Morocco opened a new facility at Lixus, an archeological site that dates as far back as the 12th century B.C., founded by the Phoenicians.
Rabat – Morocco’s Minister of Culture Mohamed Laaraj has overseen the opening of a new museum at Lixus, an ancient Phoenician archeological site dating to the 12th century B.C.
The Ministry of Culture opened the new facility on Saturday, April 20.
Built in the 12th century B.C. by Phoenicians and regarded as one of the oldest urban centers in North Africa, Lixus has undergone restoration and is now open to the public along with a visitor center.
The Roman empire captured the Phoenician settlement in the 1st century B.C. With the Roman empire’s decline, the Amazigh (Berber) people lived at Lixusz from the 5th to the 7th centuries A.D. before it was completely abandoned, according to the World Monuments Fund.

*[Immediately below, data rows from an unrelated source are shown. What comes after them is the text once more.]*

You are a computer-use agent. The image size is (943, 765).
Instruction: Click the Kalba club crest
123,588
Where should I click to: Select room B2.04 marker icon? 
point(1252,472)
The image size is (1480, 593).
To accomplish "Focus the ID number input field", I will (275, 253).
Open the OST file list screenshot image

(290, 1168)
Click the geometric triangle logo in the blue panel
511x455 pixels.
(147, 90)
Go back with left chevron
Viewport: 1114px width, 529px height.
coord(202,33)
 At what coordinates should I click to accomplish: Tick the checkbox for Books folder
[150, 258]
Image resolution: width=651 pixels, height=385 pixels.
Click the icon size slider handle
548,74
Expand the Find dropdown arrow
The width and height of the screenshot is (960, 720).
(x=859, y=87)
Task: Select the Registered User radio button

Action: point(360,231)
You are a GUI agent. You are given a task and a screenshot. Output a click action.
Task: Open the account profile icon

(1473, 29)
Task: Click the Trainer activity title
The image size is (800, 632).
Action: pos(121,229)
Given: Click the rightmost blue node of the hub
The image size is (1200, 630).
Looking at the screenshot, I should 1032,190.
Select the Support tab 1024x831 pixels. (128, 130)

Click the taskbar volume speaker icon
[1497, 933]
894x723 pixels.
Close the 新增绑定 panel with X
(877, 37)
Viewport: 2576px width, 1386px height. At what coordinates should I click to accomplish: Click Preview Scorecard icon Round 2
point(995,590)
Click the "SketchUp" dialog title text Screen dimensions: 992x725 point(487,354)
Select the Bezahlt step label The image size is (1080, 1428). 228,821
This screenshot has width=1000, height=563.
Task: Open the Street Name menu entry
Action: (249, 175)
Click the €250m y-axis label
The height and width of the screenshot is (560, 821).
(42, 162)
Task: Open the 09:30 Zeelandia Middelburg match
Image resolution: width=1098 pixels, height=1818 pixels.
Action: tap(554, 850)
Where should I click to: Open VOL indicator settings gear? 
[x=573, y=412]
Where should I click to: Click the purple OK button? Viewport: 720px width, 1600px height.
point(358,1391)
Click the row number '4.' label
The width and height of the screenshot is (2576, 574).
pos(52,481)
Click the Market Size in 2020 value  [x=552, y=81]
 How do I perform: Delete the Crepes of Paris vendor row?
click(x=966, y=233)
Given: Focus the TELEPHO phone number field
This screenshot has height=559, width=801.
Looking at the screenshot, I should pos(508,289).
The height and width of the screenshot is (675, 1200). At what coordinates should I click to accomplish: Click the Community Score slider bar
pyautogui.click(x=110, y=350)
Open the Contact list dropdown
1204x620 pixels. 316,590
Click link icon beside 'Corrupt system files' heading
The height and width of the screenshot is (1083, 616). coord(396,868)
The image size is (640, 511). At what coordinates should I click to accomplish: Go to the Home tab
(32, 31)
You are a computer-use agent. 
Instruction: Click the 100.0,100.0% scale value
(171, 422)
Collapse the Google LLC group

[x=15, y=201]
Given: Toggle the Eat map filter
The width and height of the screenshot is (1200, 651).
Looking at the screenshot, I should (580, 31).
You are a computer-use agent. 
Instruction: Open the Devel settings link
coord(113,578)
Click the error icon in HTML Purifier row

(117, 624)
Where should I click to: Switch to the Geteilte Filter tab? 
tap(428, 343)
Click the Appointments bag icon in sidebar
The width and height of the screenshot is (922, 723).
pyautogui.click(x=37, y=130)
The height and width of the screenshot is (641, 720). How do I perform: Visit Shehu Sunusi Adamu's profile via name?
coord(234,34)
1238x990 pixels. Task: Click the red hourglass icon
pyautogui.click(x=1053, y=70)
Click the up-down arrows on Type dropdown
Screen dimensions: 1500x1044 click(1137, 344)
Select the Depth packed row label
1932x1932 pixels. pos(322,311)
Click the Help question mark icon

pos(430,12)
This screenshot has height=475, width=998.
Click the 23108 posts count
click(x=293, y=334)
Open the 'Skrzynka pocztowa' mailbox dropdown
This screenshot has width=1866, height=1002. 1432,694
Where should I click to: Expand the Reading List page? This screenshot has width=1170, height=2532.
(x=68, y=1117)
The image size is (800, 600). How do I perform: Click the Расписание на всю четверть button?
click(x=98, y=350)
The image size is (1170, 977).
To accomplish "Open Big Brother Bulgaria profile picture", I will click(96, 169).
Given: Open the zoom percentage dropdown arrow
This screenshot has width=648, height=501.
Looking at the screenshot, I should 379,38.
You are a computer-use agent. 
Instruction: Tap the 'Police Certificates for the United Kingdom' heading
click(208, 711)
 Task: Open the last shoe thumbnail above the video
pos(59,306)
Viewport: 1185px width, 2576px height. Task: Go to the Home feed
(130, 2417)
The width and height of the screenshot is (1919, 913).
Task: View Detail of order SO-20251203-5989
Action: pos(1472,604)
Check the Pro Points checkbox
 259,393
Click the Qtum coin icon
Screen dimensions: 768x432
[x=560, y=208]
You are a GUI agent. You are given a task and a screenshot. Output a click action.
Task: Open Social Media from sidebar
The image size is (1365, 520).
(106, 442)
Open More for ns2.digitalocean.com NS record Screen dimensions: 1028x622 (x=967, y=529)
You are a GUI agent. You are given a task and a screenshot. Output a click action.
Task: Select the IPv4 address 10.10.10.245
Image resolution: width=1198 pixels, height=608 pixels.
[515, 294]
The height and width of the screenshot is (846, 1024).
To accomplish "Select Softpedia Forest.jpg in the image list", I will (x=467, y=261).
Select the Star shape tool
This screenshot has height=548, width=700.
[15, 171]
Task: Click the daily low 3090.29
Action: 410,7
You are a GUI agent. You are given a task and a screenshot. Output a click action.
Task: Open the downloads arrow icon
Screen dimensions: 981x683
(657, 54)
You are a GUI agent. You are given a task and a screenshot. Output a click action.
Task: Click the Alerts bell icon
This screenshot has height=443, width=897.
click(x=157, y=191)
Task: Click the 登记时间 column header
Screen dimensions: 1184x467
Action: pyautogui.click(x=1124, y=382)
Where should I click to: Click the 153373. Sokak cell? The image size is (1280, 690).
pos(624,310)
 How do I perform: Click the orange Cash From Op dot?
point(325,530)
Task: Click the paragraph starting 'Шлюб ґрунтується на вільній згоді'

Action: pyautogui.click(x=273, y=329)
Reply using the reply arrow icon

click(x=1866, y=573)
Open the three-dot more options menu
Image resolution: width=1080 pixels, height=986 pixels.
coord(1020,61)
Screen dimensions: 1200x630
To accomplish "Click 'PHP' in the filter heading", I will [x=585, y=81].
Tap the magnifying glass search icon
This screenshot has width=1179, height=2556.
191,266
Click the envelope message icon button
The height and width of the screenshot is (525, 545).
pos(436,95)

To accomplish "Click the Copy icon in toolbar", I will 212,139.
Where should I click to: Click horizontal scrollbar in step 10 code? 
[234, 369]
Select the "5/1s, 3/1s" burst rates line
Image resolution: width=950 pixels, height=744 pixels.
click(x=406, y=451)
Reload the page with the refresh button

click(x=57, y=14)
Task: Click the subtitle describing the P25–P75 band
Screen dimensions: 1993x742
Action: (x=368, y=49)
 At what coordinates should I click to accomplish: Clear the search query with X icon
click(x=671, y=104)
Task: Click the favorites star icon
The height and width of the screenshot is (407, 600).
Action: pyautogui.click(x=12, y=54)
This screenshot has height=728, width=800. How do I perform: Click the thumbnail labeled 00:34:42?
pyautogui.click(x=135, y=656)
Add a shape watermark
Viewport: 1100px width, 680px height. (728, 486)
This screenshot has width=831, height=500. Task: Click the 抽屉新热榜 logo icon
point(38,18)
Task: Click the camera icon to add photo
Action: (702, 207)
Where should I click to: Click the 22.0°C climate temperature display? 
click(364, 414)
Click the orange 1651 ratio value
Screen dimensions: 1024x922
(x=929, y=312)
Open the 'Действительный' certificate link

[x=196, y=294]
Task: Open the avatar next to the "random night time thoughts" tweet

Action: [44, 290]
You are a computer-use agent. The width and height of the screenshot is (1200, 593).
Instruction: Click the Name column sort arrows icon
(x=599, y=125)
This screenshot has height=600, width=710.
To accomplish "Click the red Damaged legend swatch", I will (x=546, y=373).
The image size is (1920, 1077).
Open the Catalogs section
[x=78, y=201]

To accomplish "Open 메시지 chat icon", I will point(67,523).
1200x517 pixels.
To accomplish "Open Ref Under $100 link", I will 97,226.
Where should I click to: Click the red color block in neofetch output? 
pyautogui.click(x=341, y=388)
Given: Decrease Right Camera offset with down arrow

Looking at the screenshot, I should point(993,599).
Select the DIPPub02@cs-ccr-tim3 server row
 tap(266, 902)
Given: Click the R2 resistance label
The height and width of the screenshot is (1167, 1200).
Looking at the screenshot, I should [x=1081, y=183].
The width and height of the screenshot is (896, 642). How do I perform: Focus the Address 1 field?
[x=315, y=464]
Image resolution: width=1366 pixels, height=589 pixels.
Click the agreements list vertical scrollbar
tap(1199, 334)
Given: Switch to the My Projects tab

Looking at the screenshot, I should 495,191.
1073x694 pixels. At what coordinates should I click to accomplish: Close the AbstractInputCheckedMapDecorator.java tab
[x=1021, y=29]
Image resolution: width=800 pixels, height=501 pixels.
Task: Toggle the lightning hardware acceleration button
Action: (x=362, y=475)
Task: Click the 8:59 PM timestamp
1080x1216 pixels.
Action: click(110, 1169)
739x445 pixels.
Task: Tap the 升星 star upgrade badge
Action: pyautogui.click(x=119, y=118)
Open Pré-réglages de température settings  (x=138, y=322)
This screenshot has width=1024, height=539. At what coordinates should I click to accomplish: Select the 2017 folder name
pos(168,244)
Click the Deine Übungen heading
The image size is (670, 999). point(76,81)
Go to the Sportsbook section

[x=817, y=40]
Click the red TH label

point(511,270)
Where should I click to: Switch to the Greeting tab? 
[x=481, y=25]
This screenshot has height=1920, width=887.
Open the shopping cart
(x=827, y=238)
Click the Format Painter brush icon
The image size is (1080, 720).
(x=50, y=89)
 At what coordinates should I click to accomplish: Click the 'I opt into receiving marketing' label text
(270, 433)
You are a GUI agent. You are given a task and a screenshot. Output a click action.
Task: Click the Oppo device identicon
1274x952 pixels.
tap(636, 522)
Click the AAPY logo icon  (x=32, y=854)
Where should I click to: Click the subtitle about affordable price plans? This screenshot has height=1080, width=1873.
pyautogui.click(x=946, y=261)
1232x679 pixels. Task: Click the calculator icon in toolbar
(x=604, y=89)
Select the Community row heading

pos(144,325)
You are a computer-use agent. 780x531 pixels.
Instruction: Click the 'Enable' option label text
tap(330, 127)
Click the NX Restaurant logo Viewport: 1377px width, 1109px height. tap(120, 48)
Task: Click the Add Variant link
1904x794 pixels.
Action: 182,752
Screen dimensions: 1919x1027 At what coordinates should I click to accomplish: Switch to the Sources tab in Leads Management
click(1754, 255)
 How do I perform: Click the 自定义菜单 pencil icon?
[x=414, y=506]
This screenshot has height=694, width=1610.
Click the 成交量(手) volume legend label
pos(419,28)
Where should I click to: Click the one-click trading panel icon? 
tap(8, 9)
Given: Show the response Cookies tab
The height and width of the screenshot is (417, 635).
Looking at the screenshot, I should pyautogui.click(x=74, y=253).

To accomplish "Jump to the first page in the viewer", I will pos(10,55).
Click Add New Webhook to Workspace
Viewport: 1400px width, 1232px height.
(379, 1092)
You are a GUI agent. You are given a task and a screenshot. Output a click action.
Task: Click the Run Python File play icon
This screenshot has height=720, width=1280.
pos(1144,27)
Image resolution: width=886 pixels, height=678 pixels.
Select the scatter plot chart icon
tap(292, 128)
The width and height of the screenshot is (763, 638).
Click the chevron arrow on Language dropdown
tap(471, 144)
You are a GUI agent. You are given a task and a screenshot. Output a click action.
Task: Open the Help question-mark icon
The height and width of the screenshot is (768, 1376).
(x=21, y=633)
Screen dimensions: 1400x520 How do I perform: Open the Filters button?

Spread over 62 hectares, Lixus, Laaraj said, opens a new era in the management of archaeological sites.
Speaking about the historical significance of Lixus, Laaraj said the ministry has a “great responsibility that requires an appropriate approach to preserve its authenticity for the benefit of future generations.”
Lixus, which Pliny the Elder linked to the Garden of Hesperides where the Greek hero Hercules picked the golden apples, is situated on Tchemmich Hill on the eastern bank of the Loukkos valley near the seaport town of Larache on the Atlantic coast of northern Morocco, 80 kilometers south of Tangier.
The restoration projects carried out by the ministry in partnership with foreign institutions, like the Italian embassy and the University of Siena, aimed to “raise awareness” of the importance of safeguarding Lixus’s history, which had sunk into “oblivion,” noted the minister.
Laaraj added that the site boasts important artifacts and stands out as a “universal heritage.”
The new museum contains two exhibition halls that display Phoenician, Mauritanian, Roman, and late Islamic archeological artifacts.
The ministry spent approximately MAD 12 million ($1.2 million) rehabilitating the site. The opening of the site to the public falls within the framework of Heritage Month, which Morocco celebrates between March and April every year.